Quick comparison table

PlantLightSupportPet safeGrowth speed
Monstera deliciosaMediumMoss poleNoModerate
Heartleaf PhilodendronLow–medAnyNoFast
Pothos (climbing)Low–highMoss poleNoFast
SyngoniumLow–medAnyNoModerate
HoyaMediumWire/coirUnknownSlow
Monstera adansoniiMediumMoss poleNoFast

FAQ

How long does it take for aerial roots to attach to a moss pole?

Typically 4–8 weeks after introducing a moist moss pole, aerial roots will begin penetrating the sphagnum. Active growth resumes once the plant feels secure. During the transition, some temporary support with plant clips helps the stems stay in contact with the pole. The key variable is pole moisture — if the sphagnum is consistently damp (not soggy), attachment happens reliably. If the pole dries out between mistings, the roots won't penetrate and you'll wait indefinitely.

Do I need a moss pole or will any support work?

For pothos and heartleaf philodendron, any support works — a bamboo cane, a wooden dowel, or a wire trellis.

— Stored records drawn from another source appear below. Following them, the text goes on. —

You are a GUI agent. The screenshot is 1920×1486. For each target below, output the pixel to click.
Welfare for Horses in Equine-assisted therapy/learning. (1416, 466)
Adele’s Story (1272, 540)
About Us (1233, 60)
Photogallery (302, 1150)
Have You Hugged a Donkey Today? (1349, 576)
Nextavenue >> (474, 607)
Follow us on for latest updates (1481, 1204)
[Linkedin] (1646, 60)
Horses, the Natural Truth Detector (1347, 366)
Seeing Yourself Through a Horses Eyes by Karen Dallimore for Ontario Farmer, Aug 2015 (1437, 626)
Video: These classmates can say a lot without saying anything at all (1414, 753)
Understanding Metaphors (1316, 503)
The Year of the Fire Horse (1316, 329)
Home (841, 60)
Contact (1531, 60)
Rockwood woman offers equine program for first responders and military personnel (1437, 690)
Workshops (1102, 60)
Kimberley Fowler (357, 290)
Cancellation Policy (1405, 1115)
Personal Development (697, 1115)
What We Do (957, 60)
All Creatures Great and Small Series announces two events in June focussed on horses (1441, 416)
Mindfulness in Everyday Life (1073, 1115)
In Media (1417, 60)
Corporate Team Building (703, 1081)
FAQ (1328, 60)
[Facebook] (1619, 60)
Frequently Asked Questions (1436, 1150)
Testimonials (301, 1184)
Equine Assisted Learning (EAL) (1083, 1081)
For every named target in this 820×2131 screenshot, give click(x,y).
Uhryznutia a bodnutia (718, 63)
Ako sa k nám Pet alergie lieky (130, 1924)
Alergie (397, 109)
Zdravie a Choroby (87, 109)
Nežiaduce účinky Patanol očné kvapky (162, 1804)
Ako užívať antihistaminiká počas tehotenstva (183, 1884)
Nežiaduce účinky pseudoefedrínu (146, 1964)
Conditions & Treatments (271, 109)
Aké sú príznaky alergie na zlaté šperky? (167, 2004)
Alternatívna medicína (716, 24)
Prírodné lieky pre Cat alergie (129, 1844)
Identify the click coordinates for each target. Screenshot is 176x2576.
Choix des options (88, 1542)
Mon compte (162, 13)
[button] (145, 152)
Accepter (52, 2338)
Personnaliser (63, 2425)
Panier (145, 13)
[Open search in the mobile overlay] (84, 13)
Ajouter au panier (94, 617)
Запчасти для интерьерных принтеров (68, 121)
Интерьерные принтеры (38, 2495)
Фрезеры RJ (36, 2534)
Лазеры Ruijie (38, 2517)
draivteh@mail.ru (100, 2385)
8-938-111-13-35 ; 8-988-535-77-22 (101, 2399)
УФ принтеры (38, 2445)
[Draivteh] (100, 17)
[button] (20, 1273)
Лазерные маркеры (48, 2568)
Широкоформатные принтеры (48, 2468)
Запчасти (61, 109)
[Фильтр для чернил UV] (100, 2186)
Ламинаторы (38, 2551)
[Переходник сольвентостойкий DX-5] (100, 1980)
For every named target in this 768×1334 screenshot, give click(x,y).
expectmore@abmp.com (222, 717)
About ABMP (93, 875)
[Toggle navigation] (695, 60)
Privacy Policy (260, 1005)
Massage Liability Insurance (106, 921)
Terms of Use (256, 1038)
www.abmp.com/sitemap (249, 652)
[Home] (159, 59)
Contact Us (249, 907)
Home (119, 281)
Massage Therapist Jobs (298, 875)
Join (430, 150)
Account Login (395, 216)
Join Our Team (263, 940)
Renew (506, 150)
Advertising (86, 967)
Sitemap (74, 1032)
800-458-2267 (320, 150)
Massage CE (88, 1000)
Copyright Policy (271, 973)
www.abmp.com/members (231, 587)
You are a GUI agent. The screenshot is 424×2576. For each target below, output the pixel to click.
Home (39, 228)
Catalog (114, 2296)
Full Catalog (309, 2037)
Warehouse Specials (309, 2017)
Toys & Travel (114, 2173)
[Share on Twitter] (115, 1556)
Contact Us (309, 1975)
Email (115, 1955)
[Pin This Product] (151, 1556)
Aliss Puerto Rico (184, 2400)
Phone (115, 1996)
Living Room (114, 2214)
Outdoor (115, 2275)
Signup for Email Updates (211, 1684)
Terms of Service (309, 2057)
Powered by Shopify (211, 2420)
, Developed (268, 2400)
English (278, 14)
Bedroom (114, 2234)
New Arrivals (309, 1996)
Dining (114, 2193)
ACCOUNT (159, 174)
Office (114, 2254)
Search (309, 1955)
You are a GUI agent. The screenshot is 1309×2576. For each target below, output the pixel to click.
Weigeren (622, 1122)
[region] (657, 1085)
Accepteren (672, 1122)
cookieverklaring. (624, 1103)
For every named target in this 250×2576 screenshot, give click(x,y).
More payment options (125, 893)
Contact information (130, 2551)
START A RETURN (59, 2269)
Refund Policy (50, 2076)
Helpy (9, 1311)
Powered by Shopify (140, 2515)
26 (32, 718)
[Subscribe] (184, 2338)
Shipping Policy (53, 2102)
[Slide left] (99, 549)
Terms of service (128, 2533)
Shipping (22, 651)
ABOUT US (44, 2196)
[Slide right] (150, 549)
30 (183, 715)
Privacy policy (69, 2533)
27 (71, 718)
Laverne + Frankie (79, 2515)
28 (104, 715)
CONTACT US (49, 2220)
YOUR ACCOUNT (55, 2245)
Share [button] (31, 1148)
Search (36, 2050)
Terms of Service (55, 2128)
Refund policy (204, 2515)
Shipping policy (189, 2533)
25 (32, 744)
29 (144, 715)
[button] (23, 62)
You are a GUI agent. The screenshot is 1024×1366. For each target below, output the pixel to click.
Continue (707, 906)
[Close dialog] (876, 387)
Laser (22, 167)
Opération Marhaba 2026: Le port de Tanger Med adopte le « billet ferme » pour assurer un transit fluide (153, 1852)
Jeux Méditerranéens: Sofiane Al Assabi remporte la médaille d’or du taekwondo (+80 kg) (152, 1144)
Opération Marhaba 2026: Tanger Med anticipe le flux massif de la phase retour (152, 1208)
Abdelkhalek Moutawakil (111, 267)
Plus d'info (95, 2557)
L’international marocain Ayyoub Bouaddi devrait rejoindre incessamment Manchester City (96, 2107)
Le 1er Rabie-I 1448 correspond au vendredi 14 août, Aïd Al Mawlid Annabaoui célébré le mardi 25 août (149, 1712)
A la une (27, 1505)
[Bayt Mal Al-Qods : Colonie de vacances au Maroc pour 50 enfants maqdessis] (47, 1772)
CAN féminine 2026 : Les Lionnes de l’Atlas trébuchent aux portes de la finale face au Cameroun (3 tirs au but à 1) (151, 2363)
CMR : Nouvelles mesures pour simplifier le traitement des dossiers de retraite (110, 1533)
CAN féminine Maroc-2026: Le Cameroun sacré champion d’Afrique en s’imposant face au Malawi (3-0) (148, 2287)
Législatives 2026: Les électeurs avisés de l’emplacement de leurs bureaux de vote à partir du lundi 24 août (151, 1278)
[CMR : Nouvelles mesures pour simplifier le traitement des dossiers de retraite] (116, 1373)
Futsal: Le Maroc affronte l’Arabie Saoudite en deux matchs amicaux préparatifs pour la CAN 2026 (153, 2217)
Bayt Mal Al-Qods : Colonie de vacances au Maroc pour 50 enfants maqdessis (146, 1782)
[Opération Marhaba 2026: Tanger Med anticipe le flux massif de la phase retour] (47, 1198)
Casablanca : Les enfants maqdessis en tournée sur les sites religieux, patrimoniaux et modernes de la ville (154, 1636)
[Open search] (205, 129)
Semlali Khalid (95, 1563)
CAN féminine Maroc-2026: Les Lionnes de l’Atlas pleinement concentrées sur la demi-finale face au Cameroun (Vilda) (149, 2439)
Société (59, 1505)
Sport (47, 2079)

Aerial roots will attach to most surfaces if they're slightly rough. For monstera, a moist moss pole is significantly better because the aerial roots absorb moisture from the sphagnum, which contributes to large leaf development.

Can I extend my moss pole when my plant outgrows it?

Yes — use extendable stacking poles rather than a fixed single pole. Push the new segment into the top of the existing one before the plant reaches the top, so there's no gap in support. Waiting until the plant has already grown past the pole means the new growth will have trailed before you add support, and you'll need to carefully redirect stems.